Dalam siaran pers medio Maret, Deputi Dukungan Bisnis SKK Migas Sulistya Hastuti Wahyu menyatakan, keputusan terbaru ini adalah bukti konkret sinergi antara SKK Migas, Inpex, dan Pemerintah Daerah Provinsi Maluku yang sepakat menetapkan lokasi pelabuhan LNG itu. “Atas dukungan masyarakat melalui konsultasi publik, proses ini berjalan dengan baik dan cepat,” katanya.
Lapangan Abadi adalah area pertama Blok Masela yang dikembangkan dan dioperasikan oleh Inpex Masela Ltd. Selain melakukan pembebasan tanah, saat ini Inpex juga melakukan tender Front End Engeineering Design (FEED), sekaligus menyusun pedoman tender EPC (engineering, procurement and construction) yang akan digunakan sebagai parameter final investment decision (FID).
Deputi Operasi SKK Migas Julius Wiratno mengatakan, FID akan dilakukan di kuartal keempat 2022. Jika semua lancar, pada kuartal I/2023, konstruksi bisa dimulai. Merebaknya wabah Covid-19 diakui akan berdampak pada prosesnya. “Konsekuensi adalah soal waktu. Butuh sekitar satu bulan untuk membersihkan peralatan survei dengan disinfektan, khususnya peralatan yang berasal dari negara yang terpapar Covid-19,” ujar Julius.
Pemain Utama
SKK Migas menetapkan target produksi nasional gas termasuk LNG, setara dengan 1 juta barel BBM per hari pada 2030. Tentu, tidak mudah mencapainya, meski tidak pula mustahil. Namun, target itu dipancangkan karena Indonesia membangun visi menjadi pemain utama LNG (liquefied natural gas) dunia di 2030. Dalam beberapa tahun ke depan, Indonesia akan mendapatkan tambahan kapasitas kilang sehingga Indonesia memang berpotensi menjadi pemasok LNG dunia.

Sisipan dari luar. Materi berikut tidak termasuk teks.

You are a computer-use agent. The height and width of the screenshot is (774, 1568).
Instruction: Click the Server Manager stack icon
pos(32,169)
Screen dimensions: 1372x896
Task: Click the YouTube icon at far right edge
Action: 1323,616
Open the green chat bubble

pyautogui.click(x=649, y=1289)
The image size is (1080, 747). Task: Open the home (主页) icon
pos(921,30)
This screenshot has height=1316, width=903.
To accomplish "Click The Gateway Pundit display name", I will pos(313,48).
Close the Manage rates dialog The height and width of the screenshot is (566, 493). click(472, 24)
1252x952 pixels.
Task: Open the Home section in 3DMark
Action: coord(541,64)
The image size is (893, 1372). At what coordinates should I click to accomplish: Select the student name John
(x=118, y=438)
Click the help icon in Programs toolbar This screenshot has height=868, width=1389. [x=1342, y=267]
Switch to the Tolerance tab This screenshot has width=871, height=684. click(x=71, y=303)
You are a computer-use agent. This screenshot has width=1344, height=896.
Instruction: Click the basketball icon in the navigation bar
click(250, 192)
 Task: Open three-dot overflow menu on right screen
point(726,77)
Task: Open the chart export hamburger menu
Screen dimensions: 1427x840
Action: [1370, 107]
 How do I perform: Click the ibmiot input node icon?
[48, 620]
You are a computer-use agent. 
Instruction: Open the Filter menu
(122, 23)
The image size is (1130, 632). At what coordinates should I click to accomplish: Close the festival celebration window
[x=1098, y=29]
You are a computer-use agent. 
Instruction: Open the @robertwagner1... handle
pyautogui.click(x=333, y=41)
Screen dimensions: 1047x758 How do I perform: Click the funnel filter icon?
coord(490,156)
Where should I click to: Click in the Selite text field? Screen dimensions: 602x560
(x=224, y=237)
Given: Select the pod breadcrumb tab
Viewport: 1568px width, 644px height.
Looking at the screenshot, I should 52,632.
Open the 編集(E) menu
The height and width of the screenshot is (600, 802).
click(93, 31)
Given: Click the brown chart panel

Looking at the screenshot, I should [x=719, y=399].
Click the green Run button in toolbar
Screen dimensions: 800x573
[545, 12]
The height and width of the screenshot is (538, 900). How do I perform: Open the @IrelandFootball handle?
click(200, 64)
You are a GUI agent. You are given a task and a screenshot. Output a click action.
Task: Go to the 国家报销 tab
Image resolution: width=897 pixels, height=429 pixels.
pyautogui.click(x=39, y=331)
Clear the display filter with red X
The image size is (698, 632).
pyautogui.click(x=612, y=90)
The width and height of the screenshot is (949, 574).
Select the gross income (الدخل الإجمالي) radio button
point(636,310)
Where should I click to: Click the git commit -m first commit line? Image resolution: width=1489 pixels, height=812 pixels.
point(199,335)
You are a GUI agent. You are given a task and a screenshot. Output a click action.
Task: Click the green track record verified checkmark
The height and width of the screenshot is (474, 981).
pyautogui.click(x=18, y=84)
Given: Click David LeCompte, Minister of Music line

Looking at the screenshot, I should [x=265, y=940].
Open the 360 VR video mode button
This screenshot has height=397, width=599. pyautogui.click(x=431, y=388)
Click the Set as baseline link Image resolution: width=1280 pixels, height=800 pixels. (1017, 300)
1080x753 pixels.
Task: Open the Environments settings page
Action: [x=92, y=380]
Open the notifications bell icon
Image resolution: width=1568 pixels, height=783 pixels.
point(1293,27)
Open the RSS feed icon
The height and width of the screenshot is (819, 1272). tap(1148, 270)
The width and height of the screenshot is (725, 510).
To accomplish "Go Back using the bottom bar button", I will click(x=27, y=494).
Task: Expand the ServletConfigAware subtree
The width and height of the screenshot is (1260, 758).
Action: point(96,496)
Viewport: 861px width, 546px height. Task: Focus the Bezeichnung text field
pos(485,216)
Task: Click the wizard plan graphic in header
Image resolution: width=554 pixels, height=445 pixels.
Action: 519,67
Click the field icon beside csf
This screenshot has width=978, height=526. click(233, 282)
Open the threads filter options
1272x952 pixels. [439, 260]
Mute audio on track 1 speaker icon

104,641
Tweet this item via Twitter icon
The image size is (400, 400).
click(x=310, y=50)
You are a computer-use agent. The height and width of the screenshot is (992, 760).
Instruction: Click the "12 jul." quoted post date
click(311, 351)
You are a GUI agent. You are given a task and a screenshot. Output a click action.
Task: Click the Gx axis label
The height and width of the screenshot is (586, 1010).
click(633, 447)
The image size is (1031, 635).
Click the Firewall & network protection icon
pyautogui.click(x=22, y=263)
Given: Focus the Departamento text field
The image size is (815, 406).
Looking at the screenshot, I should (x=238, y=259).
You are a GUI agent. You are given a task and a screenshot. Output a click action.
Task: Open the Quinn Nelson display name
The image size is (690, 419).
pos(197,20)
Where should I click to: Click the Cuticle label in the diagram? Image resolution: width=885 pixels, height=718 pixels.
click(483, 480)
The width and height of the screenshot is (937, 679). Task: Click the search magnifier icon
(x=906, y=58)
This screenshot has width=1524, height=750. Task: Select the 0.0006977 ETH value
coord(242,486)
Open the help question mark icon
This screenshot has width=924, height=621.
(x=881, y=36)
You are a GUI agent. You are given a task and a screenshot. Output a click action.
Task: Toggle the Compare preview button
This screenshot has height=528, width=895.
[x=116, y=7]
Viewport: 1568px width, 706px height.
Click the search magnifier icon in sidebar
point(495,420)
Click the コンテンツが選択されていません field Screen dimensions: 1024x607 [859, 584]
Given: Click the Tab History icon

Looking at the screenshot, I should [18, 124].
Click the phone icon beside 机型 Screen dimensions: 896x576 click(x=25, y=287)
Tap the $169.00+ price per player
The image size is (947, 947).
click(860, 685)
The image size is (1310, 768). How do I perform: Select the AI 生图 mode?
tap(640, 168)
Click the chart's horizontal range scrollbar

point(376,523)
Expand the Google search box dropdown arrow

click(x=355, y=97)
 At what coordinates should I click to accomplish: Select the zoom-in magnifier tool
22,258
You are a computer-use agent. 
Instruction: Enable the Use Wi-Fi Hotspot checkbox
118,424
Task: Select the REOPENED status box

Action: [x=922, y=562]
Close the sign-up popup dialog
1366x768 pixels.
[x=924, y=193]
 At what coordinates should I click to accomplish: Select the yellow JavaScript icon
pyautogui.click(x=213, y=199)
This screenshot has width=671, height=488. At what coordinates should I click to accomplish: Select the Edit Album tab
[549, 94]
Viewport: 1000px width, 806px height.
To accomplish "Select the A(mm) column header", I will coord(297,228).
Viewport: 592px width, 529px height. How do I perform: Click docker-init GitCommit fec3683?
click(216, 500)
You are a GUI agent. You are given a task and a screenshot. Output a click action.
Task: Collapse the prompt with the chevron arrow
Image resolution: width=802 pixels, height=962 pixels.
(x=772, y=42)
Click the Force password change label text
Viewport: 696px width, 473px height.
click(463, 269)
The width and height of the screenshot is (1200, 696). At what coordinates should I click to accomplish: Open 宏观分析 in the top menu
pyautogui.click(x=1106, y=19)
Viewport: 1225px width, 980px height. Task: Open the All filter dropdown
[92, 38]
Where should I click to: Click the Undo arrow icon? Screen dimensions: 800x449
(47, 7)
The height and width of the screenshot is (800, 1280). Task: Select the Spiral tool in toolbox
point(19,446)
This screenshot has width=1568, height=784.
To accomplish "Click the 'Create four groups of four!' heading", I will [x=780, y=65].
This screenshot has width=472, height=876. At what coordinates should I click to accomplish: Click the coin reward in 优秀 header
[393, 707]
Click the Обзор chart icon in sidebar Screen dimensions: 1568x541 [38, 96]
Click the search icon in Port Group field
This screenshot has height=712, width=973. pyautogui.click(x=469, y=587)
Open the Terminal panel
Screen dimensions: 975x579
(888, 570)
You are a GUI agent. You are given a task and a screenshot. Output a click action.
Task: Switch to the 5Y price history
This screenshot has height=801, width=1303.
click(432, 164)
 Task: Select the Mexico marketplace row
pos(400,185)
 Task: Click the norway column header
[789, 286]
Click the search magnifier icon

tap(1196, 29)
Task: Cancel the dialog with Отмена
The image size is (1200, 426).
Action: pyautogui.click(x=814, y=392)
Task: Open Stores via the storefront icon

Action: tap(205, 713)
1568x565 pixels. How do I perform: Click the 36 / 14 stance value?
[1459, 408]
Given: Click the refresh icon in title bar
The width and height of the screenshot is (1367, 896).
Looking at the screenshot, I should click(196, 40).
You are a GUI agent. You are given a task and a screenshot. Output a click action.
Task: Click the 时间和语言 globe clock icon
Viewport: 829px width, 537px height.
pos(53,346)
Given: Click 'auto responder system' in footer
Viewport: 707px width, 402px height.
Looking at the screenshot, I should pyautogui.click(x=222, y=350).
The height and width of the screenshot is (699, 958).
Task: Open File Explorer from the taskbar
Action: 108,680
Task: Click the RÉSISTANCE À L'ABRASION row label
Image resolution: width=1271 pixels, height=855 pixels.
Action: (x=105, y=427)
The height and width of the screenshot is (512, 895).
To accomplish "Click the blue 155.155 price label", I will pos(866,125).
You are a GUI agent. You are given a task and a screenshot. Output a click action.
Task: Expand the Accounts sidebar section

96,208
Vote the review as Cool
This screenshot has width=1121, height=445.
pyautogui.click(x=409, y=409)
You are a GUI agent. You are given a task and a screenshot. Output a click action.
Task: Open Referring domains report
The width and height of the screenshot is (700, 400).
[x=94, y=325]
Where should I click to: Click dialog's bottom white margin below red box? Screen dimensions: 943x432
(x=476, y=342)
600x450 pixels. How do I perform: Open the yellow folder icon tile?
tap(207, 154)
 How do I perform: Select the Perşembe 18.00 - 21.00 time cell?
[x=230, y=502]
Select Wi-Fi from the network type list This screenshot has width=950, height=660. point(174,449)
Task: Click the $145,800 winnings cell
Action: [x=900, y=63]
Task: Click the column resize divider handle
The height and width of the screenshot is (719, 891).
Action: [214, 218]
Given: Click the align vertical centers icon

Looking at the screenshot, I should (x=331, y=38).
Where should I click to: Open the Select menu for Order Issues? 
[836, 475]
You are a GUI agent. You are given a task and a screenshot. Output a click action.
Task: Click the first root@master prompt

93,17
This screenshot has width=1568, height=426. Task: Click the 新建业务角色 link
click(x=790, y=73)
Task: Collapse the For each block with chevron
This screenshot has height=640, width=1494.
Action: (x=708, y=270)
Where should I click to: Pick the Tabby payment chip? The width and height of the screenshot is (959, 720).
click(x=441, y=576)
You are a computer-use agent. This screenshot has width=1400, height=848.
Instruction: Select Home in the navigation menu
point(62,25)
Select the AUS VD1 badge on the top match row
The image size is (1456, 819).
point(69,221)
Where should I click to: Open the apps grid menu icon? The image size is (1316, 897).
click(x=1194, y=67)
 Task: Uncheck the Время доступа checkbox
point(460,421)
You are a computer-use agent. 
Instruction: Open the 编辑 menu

Disampaikan Kepala SKK Migas Dwi Soetjipto, saat ini kapasitas kilang LNG di Indonesia sebesar 16 MTPA (juta ton per tahun/million ton per annual) yang berasal dari LNG Tangguh 7,6 MTPA serta LNG Bontang 8,6 MTPA. “Kapasitas kilang LNG akan bertambah sebesar 13,3 MTPA jika proyek train 3 Tangguh dengan kapasitas 3,8 MTPA, dan Abadi LNG dari Masela Project sebesar 9,5 MTPA selesai dibangun,” ujar Dwi, awal Maret lalu.
Dewasa ini, selain memenuhi kebutuhan pasar domestik, Indonesia telah mengekspor LNG ke Tiongkok, Jepang, Korea Selatan, Thailand, dan Taiwan. Ekspor gas cair dipasok dari kilang LNG Badak dan LNG Tangguh. Dwi Soetjipto optimistis, target menjadi pemain utama dunia itu tidak terlalu muluk. Sejumlah proyek unggulan sudah berjalan. Dua di antaranya adalah proyek train 3 LNG Tangguh dan proyek LNG Masela. Untuk train 3 LNG Tangguh ditargetkan rampung 2021, setelah sempat tergeser dari rencana semula triwulan III 2020.
Ada pun proyek LNG Abadi, sering disebut proyek LNG Masela, pembangunannya diharapkan sudah bisa dimulai 2021 dan tuntas 2026, maju satu tahun lebih awal dari rencana semula. Khusus PSC Blok Masela, Pemerintah RI telah meneken kontrak PSC (production sharing contract) jauh hari yang lalu, namun kemudian diamendemen 11 Oktober 2019.
Bunyi amendemen kontrak Blok Masela, antara lain, terkait klausul bahwa Inpex, investor Blok Masela asal Jepang, memperoleh alokasi waktu tambahan selama 7 tahun dan perpanjangan 20 tahun untuk Proyek Abadi LNG. Artinya, Inpex bisa mengelola Blok Masela sampai 2055.
Lantas, bagaimana dengan kondisi cadangan gas negara ini? Mengutip data Kementerian Energi dan Sumber Daya Mineral (ESDM), total cadangan gas di Indonesia yang tercatat 2018 mencapai 135,55 TSCF (triliun kaki kubik). Rinciannya, cadangan terbukti (P1) sebesar 99,06 TSCF, cadangan potensial (P2) 21,26 TSCF, dan cadangan yang mungkin (P3) 18,23 TSCF. Sementara itu, bila merujuk pada data Kementerian ESDM dalam versi Neraca Gas 2018-2027, total cadangan gas per 1 Januari 2017 adalah 142,72 TSCF.
Dari gambaran di atas tampak bahwa Indonesia kaya akan gas alam. Namun, seperti terlihat di Laut Arafura, semua pihak perlu bersinergi dan saling mendukung untuk memanfaatkannya dengan cara yang semakin berkeadilan.